TASK REQUIREMENTS: Report only how many lines of the records contain the word "filter".

DATA UNDER STUDY:
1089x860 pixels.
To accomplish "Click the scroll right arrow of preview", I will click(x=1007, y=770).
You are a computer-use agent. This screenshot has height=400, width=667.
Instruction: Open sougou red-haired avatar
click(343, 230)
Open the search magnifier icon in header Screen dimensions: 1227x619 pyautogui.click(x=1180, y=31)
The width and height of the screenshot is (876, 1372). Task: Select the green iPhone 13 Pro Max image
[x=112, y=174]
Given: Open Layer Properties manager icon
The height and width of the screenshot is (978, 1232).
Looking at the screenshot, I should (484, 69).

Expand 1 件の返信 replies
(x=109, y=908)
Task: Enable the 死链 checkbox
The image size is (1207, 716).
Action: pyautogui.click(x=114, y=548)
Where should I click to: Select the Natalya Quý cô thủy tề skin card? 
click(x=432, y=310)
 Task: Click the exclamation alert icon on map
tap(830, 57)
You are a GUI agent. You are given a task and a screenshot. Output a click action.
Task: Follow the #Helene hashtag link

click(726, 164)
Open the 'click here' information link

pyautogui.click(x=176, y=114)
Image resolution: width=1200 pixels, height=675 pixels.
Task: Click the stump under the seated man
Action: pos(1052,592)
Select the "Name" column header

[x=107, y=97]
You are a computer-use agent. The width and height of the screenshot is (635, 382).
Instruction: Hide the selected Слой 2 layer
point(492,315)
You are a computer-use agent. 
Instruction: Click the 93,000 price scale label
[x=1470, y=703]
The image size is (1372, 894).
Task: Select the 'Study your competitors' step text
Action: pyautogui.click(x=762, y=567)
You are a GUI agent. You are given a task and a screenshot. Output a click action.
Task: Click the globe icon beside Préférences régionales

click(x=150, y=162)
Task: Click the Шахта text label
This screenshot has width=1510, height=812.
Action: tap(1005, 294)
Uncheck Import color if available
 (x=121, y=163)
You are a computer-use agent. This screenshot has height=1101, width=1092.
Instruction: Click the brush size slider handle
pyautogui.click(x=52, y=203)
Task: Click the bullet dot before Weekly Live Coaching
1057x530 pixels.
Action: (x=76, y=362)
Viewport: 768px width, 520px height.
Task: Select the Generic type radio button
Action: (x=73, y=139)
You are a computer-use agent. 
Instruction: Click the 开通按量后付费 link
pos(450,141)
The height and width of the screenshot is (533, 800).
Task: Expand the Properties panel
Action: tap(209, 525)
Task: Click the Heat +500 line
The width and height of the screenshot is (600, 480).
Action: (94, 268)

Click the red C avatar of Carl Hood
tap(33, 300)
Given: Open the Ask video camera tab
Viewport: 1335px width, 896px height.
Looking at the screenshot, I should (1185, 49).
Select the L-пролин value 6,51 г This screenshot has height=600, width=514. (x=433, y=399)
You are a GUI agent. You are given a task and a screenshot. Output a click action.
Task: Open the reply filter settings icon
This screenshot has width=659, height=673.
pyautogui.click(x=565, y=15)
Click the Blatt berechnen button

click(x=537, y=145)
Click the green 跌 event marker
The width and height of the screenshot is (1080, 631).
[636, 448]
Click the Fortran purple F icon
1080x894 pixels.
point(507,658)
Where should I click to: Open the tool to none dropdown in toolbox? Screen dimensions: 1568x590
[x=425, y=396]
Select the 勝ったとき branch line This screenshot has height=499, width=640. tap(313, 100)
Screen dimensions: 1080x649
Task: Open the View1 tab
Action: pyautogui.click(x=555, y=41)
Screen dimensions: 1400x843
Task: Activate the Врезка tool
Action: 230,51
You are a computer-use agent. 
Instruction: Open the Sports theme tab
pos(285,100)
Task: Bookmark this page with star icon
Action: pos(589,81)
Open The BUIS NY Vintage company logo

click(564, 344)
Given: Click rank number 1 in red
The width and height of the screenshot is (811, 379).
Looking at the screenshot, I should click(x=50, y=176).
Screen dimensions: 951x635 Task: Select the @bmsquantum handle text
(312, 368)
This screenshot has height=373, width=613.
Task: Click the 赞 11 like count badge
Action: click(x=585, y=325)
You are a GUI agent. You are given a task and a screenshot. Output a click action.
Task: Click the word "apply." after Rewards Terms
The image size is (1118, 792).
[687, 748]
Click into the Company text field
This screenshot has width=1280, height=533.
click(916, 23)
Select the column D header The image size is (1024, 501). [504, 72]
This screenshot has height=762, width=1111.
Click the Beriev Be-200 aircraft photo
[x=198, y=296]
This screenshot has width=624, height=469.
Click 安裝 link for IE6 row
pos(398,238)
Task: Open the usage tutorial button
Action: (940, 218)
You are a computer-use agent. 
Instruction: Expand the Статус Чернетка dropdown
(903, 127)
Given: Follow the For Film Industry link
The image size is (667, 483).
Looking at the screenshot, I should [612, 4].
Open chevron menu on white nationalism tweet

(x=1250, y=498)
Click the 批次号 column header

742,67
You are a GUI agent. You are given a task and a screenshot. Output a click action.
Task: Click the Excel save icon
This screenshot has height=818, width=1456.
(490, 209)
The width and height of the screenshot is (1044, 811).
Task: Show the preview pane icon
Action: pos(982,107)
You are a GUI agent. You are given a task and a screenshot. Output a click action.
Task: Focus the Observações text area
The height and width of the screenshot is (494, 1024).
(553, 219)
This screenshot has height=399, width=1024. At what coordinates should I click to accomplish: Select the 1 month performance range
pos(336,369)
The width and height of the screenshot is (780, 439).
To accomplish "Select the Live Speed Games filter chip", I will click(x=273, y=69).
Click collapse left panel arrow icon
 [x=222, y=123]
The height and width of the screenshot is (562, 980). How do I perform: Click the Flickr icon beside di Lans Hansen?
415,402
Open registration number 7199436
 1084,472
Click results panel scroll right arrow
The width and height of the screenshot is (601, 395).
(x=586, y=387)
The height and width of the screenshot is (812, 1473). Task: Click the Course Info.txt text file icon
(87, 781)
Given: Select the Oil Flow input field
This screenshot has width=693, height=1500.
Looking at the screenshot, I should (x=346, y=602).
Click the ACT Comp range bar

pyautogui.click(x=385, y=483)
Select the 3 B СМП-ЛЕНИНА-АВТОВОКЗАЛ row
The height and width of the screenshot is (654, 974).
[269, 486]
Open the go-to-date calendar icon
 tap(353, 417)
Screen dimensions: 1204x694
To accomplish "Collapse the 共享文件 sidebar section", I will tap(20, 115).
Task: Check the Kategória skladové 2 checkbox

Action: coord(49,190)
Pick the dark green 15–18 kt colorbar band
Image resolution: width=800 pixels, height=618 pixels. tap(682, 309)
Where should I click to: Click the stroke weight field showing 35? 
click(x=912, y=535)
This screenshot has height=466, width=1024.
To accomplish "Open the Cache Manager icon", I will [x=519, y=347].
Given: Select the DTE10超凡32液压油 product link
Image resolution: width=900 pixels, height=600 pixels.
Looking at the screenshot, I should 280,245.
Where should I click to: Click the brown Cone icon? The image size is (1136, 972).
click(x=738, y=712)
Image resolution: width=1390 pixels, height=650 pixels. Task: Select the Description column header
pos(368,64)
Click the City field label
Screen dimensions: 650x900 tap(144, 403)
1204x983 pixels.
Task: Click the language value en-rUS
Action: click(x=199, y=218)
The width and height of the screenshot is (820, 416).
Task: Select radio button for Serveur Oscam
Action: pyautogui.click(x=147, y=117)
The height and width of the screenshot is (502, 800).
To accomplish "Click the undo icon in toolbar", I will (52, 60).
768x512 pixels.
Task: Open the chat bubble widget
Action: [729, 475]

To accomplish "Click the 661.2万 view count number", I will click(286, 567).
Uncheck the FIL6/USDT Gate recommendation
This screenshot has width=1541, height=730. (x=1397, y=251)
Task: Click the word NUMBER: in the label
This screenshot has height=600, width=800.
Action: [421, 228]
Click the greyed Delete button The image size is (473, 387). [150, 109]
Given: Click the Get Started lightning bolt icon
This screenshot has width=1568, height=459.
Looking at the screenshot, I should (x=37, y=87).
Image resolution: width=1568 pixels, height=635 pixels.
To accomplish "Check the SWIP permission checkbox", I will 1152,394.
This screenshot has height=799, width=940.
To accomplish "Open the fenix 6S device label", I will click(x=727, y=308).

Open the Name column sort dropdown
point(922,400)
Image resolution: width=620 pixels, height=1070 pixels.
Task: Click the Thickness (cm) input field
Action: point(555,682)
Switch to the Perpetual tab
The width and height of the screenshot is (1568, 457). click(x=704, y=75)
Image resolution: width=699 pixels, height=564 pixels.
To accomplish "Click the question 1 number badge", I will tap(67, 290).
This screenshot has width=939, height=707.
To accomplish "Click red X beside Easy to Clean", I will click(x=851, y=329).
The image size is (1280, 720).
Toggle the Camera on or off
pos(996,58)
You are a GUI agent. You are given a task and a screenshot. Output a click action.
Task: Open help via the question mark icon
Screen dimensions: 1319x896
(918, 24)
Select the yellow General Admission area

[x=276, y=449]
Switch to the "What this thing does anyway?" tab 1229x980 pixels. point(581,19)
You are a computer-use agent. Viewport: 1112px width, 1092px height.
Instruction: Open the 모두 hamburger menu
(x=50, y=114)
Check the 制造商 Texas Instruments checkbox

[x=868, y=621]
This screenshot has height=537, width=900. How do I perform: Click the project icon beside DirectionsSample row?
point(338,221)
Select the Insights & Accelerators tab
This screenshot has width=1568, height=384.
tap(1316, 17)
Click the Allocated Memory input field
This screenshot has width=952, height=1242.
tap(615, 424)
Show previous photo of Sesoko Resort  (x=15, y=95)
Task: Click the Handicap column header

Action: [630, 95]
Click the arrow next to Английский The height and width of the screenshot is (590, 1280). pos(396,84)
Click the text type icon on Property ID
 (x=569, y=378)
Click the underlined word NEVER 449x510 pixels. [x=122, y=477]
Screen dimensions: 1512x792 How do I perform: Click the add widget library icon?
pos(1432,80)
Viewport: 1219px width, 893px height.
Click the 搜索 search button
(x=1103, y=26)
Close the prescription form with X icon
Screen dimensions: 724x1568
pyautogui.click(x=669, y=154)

ANSWER SPACE: 2